C’est aussi le credo de son domaine viticole, Gallina de Piel. “Comme Adrià, nous partons du potentiel gastronomique d’une région ou d’un cépage. Nos vins sont nés dans la gastronomie, alors que c’est le contraire pour la plupart des vignerons. Pour nous, un vin doit être avant tout polyvalent et s’accorder aux mets avec lesquels il est servi. C’est pourquoi, dans nos vinifications, en blanc comme en rouge, nous recherchons le maximum de fraîcheur et de jus. Pour la même raison, nous n’exagérons pas la durée de l’élevage en fûts de chêne.”
Gallina de Piel
Chez Gallina de Piel, un autre principe est l’humour, ce qui se manifeste sur les étiquettes et dans le nom, qui est une expression "cruijffienne". “Nous sommes de grands fans du FC Barcelone et de Johan Cruijff, un des meilleurs joueurs de tous les temps”, avoue David Seijas.
“Quand j’avais 16 ans, je vivais dans la même ville que lui, près de Barcelone. Plus tard, quand j’étais sommelier à El Bulli, je l’ai servi souvent. Pourquoi je l’admire autant? Avant l’arrivée de Cruijff, le Barça était un club de losers, mais, grâce à lui, les jeunes footballeurs sont devenus fiers du rayonnement de FC Barcelone. Il était donc logique que nous choisissions un nom qui soit à la fois un hommage et un clin d’œil."
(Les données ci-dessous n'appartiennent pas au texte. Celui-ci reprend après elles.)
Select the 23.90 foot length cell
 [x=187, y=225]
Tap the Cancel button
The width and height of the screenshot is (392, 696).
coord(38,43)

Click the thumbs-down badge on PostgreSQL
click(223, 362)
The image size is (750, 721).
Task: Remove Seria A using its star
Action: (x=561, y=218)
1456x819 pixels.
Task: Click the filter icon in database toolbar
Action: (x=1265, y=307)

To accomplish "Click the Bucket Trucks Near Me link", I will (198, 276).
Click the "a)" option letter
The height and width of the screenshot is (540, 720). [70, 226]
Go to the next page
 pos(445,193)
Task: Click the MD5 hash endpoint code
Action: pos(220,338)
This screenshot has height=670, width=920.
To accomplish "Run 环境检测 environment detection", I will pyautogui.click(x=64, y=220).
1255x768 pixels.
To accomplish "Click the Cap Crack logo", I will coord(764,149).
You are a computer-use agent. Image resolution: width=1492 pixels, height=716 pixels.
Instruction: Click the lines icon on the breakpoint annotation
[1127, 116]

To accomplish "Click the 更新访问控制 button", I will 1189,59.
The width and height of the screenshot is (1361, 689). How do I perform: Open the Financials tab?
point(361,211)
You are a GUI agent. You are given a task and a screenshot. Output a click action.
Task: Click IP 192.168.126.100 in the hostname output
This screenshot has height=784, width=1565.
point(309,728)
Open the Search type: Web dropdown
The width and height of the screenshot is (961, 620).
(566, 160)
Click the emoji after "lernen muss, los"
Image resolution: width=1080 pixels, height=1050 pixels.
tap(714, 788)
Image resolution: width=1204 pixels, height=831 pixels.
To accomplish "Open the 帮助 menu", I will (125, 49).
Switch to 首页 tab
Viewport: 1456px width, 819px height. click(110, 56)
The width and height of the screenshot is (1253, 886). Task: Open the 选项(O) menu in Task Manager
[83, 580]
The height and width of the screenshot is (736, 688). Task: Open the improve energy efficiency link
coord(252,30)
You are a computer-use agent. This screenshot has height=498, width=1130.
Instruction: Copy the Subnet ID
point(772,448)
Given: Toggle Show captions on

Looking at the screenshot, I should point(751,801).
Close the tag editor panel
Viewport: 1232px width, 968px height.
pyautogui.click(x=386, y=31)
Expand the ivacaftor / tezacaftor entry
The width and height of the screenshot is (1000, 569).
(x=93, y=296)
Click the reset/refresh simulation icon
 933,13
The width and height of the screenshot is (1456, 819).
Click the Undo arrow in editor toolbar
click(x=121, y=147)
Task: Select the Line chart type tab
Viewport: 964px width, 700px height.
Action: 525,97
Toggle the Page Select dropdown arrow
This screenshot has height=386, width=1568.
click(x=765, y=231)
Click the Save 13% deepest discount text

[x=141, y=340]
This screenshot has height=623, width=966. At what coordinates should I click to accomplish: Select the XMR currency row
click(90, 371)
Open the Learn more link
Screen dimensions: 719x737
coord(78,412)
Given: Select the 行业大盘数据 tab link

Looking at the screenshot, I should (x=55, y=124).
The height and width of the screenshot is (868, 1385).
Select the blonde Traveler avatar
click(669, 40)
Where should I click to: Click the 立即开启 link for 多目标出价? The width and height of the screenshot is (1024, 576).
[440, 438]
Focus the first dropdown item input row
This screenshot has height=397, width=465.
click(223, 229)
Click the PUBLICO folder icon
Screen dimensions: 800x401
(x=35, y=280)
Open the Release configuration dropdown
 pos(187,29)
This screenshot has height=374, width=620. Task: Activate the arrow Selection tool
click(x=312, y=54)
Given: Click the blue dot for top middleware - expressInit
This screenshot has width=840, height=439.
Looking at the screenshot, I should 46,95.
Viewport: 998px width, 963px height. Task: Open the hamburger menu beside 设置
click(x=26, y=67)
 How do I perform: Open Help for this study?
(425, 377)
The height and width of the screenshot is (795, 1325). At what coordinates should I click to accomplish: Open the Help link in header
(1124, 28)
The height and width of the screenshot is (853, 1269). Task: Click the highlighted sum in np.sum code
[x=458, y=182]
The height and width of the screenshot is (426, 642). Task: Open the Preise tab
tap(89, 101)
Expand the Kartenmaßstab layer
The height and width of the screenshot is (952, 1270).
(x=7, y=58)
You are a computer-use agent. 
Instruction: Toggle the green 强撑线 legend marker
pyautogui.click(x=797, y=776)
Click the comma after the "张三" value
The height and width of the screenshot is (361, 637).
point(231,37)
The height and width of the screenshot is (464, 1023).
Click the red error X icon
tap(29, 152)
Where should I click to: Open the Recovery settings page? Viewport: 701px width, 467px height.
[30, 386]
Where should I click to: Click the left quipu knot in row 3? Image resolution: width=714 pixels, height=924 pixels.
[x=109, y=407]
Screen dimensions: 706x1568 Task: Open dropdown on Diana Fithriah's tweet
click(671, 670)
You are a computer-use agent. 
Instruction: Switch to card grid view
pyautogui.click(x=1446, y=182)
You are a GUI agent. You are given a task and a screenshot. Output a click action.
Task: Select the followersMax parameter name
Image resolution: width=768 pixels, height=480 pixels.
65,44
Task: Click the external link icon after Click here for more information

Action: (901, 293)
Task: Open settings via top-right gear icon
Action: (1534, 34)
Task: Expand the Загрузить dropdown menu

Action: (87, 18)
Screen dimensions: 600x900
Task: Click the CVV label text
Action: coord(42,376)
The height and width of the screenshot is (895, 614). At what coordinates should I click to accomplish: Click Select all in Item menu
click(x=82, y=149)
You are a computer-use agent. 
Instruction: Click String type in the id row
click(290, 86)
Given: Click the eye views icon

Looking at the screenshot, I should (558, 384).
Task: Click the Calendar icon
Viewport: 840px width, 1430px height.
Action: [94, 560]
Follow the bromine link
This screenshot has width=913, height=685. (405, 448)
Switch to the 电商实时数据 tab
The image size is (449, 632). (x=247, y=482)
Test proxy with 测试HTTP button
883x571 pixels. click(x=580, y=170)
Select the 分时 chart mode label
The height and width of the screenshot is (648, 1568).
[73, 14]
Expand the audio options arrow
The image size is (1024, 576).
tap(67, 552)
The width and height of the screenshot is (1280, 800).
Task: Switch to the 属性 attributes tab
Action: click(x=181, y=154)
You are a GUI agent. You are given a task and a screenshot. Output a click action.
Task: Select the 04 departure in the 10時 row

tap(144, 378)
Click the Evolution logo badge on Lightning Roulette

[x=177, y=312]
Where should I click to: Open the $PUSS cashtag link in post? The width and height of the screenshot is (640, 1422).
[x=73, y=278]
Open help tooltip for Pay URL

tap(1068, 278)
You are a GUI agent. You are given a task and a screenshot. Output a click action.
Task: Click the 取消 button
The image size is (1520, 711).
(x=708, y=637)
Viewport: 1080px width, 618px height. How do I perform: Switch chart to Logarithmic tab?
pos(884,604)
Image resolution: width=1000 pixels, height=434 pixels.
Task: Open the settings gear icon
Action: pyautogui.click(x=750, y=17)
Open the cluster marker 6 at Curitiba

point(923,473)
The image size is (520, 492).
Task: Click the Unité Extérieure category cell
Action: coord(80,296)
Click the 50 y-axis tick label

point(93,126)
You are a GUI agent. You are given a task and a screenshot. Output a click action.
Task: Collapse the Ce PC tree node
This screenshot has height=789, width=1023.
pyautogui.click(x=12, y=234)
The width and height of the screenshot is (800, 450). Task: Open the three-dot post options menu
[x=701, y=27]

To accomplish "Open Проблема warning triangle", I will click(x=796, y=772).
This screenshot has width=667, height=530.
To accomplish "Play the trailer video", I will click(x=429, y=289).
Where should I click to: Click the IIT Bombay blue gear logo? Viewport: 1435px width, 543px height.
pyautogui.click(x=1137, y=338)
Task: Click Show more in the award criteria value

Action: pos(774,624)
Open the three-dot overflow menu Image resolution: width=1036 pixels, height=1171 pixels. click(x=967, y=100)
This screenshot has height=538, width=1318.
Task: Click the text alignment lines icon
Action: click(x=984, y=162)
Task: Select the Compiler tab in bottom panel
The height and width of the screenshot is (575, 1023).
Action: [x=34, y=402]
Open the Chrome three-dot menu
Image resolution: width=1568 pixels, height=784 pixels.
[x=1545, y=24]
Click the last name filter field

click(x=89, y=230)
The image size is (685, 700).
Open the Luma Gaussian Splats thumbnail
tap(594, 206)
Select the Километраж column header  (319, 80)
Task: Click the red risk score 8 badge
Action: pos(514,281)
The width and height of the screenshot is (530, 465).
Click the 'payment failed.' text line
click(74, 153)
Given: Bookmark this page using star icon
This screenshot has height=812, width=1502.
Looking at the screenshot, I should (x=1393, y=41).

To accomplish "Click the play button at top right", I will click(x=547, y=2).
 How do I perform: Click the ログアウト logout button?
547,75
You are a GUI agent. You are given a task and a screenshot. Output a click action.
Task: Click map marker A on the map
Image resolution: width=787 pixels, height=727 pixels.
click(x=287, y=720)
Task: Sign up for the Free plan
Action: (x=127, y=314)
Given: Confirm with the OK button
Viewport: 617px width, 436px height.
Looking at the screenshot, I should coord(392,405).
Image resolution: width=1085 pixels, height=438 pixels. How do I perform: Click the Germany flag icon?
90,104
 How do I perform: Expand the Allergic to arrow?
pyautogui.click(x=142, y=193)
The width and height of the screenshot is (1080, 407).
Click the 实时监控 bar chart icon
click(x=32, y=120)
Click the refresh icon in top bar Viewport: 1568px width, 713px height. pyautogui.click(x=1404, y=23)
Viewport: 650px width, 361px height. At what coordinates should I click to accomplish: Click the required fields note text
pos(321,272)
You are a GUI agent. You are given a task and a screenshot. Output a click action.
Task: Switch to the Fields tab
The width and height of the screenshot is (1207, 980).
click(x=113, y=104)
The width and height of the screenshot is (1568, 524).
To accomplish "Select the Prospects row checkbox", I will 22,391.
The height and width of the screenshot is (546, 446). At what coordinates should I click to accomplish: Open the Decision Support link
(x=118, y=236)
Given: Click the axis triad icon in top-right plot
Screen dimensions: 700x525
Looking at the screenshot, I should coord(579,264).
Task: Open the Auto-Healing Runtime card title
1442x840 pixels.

"C’est une drôle d’expression, comme Cruijff en disait beaucoup: ‘Gallina de piel’ est la traduction littérale qu’il faisait de ‘chair de poule’, alors qu’en espagnol, cela signifie ‘poule de peau’. La traduction correcte de ‘chair de poule’ est ‘piel de gallina’. Ce nom résume parfaitement notre approche: le fun est la clé de voûte de notre projet.”
Appellations en Espagne
Le moment “chair de poule” de Gallina de Piel a eu lieu lors de la première récolte, embouteillée en 2016. Dans l’intervalle, le triumvirat de départ est devenu en équipe d’une quinzaine de personnes. Ensemble, ils élaborent quatre cuvées, deux en rouge et deux en blanc, réparties sur les appellations Penedès, Calatayud, Empordà et Ribeiro, qui représentant une production annuelle de 25.000 bouteilles.
Pourquoi ces lieux spécifiques? “Quand El Bulli a fermé, j’ai commencé à écrire au sujet du vin. J’ai visité des domaines en Espagne et j’ai découvert le potentiel de certaines appellations. En choisissant ces régions, nous pouvons contribuer à les inscrire sur la carte viticole du monde."
"Quand on parle d’une dénomination comme le Ribeiro en Belgique ou au Royaume-Uni, on constate qu’elle est inconnue, même des amateurs de vin. Nous pouvons y apposer notre sceau, plutôt avec des cépages indigènes et non avec un énième chardonnay.”
Pour valoriser ces appellations peu connues et mal aimées, le trio essaie de travailler le plus naturellement possible: “Actuellement, tous nos vins sont bio, mais pas encore certifiés. Pour nous, ce n’est pas l’essentiel. Un vin doit avant tout être bon, s’accorder avec de nombreux plats et être techniquement irréprochable. C’est ensuite seulement que vient la dernière étape: est-il bio et naturel? Si oui, bravo!”
Étonnamment abordable
Pour suivre les quatre appellations, très éloignées les unes des autres en termes de distance et de style, Seijas et ses associés font appel à des vignerons locaux. “Ils assurent le suivi quotidien du vignoble, mais nous prenons toutes les décisions importantes concernant la récolte, le stockage et l’embouteillage. C’est pourquoi j’ai considérablement réduit mes autres tâches."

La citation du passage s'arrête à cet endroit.